First time poster here! Didn't mean to put the thumbs up icon in the topic area but after the last sentence! Meaning "good post!!" I gotta figure this thing out!!!!! 

Varoadie


----------



## customsteel

I guess what I'm trying to convey is the loss of the heart and soul of the company...I was/am in the market for a new Moots custom frame but when I heard that he had left, it just took me by surprise and am rethinking the whole thing. I realize that he had sold the company to Chris Miller a few years ago and that he probably had to stay with Moots for a pre-determined amount of time. They also lost one of their welders I believe and are going thru some other changes...I'm sure his new frames will be an excellent product as well...


----------



## varoadie

*Tough decision....*



customsteel said:


> I guess what I'm trying to convey is the loss of the heart and soul of the company...I was/am in the market for a new Moots custom frame but when I heard that he had left, it just took me by surprise and am rethinking the whole thing. I realize that he had sold the company to Chris Miller a few years ago and that he probably had to stay with Moots for a pre-determined amount of time. They also lost one of their welders I believe and are going thru some other changes...I'm sure his new frames will be an excellent product as well...

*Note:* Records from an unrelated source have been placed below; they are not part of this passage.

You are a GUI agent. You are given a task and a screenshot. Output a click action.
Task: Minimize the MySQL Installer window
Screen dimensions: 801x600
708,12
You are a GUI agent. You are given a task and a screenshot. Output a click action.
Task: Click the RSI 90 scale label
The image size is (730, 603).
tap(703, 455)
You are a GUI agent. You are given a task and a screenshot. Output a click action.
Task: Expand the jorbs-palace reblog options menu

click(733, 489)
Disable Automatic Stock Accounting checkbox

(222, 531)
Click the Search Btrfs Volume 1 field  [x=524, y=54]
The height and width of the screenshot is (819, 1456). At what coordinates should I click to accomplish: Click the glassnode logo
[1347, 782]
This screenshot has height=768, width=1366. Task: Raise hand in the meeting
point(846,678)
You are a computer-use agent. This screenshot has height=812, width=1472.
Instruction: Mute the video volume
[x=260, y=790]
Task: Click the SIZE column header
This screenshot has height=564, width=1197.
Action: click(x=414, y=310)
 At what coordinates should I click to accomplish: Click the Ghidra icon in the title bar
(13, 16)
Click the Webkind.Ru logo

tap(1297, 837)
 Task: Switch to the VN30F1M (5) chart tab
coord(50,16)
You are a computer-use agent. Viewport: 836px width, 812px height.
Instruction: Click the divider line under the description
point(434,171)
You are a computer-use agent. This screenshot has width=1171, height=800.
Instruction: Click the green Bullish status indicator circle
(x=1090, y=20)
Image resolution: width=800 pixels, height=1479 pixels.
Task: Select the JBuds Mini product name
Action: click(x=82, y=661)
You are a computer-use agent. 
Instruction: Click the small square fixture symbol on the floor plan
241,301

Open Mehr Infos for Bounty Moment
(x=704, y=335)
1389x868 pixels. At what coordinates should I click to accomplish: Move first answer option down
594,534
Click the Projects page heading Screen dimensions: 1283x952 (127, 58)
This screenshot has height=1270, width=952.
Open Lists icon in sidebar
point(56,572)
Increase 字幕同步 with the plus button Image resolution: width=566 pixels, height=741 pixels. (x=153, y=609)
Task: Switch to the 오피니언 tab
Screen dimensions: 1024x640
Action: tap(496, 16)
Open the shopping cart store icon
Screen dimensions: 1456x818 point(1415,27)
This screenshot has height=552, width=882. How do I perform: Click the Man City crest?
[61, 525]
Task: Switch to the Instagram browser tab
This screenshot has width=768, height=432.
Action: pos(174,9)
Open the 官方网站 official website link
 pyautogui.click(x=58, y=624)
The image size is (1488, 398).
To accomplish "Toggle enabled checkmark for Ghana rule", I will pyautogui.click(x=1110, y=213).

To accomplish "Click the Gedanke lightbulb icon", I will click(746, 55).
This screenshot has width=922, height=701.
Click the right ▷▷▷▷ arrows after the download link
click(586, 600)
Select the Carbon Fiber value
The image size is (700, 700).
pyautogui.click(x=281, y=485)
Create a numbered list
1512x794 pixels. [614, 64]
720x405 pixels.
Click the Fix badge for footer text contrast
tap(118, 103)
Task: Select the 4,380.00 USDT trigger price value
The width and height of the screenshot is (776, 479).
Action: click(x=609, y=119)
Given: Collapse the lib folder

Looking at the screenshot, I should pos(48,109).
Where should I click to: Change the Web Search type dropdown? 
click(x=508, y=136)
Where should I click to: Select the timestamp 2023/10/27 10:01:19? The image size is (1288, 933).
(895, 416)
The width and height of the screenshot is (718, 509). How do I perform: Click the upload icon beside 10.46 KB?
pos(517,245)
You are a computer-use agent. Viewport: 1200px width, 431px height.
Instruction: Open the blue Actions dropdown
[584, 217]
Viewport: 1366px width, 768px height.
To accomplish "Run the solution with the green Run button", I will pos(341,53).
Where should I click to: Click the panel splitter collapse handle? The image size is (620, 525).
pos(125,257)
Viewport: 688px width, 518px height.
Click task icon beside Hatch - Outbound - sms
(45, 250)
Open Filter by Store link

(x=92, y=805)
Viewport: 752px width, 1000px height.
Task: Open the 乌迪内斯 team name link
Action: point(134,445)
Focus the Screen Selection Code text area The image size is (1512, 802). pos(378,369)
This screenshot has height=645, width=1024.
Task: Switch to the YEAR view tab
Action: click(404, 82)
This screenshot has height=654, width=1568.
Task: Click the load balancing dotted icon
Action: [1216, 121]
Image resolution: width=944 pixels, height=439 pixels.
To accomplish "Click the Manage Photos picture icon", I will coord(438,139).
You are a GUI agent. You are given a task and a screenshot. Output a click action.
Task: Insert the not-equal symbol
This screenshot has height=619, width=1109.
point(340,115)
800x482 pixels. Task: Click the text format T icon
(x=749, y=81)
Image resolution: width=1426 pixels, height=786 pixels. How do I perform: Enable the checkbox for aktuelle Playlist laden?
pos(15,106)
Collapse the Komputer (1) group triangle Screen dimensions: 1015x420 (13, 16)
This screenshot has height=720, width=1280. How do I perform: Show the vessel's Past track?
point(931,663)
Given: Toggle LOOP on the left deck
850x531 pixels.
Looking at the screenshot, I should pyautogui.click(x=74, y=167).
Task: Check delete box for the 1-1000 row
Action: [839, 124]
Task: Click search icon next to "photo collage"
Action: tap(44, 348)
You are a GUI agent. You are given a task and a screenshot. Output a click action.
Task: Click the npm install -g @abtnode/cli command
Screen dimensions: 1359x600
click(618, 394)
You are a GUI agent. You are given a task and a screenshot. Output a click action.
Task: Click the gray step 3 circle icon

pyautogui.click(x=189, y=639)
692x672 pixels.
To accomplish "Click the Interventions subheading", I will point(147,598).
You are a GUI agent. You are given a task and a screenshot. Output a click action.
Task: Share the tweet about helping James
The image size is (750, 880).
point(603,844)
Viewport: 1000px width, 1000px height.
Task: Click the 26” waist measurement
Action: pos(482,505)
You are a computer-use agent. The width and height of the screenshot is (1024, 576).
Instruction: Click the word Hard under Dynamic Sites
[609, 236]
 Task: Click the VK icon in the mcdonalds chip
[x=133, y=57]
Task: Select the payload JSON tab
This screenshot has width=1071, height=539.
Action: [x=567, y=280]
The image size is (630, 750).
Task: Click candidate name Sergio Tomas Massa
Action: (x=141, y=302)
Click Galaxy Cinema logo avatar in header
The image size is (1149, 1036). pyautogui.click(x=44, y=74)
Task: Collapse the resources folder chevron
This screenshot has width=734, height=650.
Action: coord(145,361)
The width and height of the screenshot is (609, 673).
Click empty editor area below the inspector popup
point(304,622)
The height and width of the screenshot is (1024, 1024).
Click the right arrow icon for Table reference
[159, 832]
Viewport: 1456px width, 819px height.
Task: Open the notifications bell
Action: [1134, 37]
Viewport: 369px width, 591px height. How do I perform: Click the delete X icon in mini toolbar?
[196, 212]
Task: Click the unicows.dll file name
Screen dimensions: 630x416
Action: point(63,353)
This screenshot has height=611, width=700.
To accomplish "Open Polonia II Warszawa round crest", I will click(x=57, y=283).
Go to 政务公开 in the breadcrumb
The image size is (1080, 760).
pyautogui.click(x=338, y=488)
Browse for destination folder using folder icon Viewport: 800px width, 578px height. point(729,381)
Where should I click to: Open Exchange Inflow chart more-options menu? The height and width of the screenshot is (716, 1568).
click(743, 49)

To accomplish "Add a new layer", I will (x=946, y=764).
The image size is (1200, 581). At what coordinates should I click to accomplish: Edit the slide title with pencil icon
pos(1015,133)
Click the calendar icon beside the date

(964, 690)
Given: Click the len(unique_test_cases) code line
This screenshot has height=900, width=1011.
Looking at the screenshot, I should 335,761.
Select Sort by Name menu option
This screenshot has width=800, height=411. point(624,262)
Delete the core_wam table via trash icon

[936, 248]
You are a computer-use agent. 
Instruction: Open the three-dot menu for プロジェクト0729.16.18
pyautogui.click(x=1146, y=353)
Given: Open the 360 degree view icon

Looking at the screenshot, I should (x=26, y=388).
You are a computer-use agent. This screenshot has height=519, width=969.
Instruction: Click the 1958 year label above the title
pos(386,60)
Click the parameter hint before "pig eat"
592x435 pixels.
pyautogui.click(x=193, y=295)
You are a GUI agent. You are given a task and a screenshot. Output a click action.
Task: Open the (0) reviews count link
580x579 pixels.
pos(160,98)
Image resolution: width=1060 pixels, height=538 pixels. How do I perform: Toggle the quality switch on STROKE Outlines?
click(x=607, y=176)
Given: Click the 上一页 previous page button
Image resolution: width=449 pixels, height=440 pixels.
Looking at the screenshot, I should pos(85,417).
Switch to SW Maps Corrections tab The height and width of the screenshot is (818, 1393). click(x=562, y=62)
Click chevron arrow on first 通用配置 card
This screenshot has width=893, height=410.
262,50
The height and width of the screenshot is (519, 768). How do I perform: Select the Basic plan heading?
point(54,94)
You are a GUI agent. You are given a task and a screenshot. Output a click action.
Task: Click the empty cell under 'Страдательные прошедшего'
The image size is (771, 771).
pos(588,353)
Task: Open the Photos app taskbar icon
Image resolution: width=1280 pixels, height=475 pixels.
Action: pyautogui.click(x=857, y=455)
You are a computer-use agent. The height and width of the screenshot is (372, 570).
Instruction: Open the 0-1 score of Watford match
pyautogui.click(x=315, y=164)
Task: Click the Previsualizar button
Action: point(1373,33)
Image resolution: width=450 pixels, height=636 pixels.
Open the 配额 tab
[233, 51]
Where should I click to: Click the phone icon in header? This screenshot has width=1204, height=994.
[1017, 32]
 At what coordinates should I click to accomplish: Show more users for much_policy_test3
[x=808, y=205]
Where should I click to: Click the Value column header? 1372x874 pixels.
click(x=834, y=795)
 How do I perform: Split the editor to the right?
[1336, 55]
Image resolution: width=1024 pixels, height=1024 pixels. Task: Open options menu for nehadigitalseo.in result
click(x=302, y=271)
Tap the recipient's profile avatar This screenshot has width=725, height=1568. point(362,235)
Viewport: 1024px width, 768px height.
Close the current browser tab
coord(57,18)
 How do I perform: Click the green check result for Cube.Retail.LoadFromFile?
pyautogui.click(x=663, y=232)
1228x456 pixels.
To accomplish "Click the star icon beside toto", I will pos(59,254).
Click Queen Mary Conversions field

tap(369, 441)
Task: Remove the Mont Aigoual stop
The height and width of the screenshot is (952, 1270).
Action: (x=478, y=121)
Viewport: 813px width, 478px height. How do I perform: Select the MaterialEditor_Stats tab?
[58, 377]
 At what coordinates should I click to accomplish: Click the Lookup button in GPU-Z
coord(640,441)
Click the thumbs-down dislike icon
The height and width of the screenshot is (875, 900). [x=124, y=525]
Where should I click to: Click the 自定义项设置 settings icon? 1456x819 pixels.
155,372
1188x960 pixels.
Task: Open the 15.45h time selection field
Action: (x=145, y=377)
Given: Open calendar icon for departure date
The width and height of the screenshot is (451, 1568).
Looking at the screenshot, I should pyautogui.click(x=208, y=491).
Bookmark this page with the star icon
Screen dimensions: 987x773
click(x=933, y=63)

I understand. I guess you just have to go with what you feel. I've only had my Moots for a few months and wasn't as aware of the "internal workings" at Moots as you are. I did know that one of the Customer service guys had left to pursue "other interests". Didn't know the other stuff. I called in there the other day and spoke with a finisher, Caleb I think, and he couldn't have been more helpful and polite getting me new stickers and answering questions.
There are a lot of nice Ti bikes out there but I thought Moots was the best for me when I chose to purchase it over other brands. If I knew this info (about Kent) and was buying now I really don't know what I'd do. My reasons for buying a Moots was the 6/4 Ti Option, quality of workmanship, perfect frame alignment, the mystique being what it was and what it stood for to have a Moots, and great customer service. 
Like you, I'll be tuning in to see what unfolds but unlike you, I do not have to make a tough decision which was already made, presumably, before the departure.
What other bikes would you consider?


----------



## conrad gardner

Moots should be fine without Kent. In recent years he wasn't building the frames, nor was he doing lots of new R&D for them that panned out. They still have some of the best welders, machinists and finishers in the business. I would not be concerned at all about buying one of the best ti frames you can get from them if that's what you are after.


----------



## idris icabod

My first post here, but a regular reader. I actually placed my order for a stock 59 cm Moots frame this morning, I did know that Kent had left (never actually heard of him until he left though). In my opinion, and after speaking with the people at Moots a few times, the people I interacted with (only 3) all had a passion for bikes and a customer service mindset. I find it impossible to believe that one guy (okay the founder) setting up shop a few hundred feet away would suddenly change anything. But to answer the question, it wouldn't and didn't affect my opinion to buy Moots. Then again my frame is in stock so was probably built before this guy left.


----------



## Henry Chinaski

I think it's worse when the founder decides to take pick up his company and move it elsewhere (Ibis, Fat, etc.).


----------



## neil0502

*I'm with you*



idris icabod said:


> My first post here, but a regular reader. I actually placed my order for a stock 59 cm Moots frame this morning, I did know that Kent had left (never actually heard of him until he left though). In my opinion, and after speaking with the people at Moots a few times, the people I interacted with (only 3) all had a passion for bikes and a customer service mindset. I find it impossible to believe that one guy (okay the founder) setting up shop a few hundred feet away would suddenly change anything. But to answer the question, it wouldn't and didn't affect my opinion to buy Moots. Then again my frame is in stock so was probably built before this guy left.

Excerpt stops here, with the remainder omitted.